### [Task to carry out]
Starting at the line with "Viewport: 1568px width, 750px height.", retype each line exactly up to and including the final line of the records below.
* * *
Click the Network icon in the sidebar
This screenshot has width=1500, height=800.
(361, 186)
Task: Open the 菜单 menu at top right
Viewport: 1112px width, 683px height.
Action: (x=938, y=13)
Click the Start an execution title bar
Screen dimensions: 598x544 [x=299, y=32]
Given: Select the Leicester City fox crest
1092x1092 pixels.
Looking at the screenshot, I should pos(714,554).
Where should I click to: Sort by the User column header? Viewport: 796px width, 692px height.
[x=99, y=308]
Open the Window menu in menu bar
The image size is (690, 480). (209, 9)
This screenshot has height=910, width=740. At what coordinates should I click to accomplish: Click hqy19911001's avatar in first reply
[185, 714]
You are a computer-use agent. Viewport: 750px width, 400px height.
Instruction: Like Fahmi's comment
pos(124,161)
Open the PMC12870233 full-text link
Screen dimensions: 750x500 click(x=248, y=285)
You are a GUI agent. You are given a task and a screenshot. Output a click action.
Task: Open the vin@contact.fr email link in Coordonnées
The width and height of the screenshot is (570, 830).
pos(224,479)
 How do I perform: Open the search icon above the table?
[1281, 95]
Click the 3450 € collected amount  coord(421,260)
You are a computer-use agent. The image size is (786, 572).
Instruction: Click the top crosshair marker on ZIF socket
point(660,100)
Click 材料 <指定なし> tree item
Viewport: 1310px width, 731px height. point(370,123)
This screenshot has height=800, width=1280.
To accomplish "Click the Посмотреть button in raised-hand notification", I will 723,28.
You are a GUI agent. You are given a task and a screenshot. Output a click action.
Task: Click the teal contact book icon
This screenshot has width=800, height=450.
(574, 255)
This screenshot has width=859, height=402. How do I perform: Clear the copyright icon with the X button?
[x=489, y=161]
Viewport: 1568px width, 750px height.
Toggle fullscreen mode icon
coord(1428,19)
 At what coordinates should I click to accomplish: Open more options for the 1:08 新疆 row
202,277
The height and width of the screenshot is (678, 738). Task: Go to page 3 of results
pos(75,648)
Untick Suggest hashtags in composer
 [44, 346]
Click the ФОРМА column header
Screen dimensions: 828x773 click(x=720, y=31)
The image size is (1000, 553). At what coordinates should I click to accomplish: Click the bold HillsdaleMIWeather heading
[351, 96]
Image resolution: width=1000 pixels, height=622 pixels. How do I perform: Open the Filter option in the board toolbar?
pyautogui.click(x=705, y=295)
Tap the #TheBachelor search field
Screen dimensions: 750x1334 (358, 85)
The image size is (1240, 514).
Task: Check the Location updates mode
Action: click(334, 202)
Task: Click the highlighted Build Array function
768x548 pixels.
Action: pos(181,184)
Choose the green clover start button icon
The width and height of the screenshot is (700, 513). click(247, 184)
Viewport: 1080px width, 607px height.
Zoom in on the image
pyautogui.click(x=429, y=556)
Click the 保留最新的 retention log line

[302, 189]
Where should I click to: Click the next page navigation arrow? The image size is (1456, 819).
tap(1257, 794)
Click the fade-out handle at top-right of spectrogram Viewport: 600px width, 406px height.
* * *
### [Exercise result]
Viewport: 1568px width, 750px height.
Toggle fullscreen mode icon
coord(1428,19)
 At what coordinates should I click to accomplish: Open more options for the 1:08 新疆 row
202,277
The height and width of the screenshot is (678, 738). Task: Go to page 3 of results
pos(75,648)
Untick Suggest hashtags in composer
 [44, 346]
Click the ФОРМА column header
Screen dimensions: 828x773 click(x=720, y=31)
The image size is (1000, 553). At what coordinates should I click to accomplish: Click the bold HillsdaleMIWeather heading
[351, 96]
Image resolution: width=1000 pixels, height=622 pixels. How do I perform: Open the Filter option in the board toolbar?
pyautogui.click(x=705, y=295)
Tap the #TheBachelor search field
Screen dimensions: 750x1334 (358, 85)
The image size is (1240, 514).
Task: Check the Location updates mode
Action: click(334, 202)
Task: Click the highlighted Build Array function
768x548 pixels.
Action: pos(181,184)
Choose the green clover start button icon
The width and height of the screenshot is (700, 513). click(247, 184)
Viewport: 1080px width, 607px height.
Zoom in on the image
pyautogui.click(x=429, y=556)
Click the 保留最新的 retention log line

[302, 189]
Where should I click to: Click the next page navigation arrow? The image size is (1456, 819).
tap(1257, 794)
Click the fade-out handle at top-right of spectrogram Viewport: 600px width, 406px height.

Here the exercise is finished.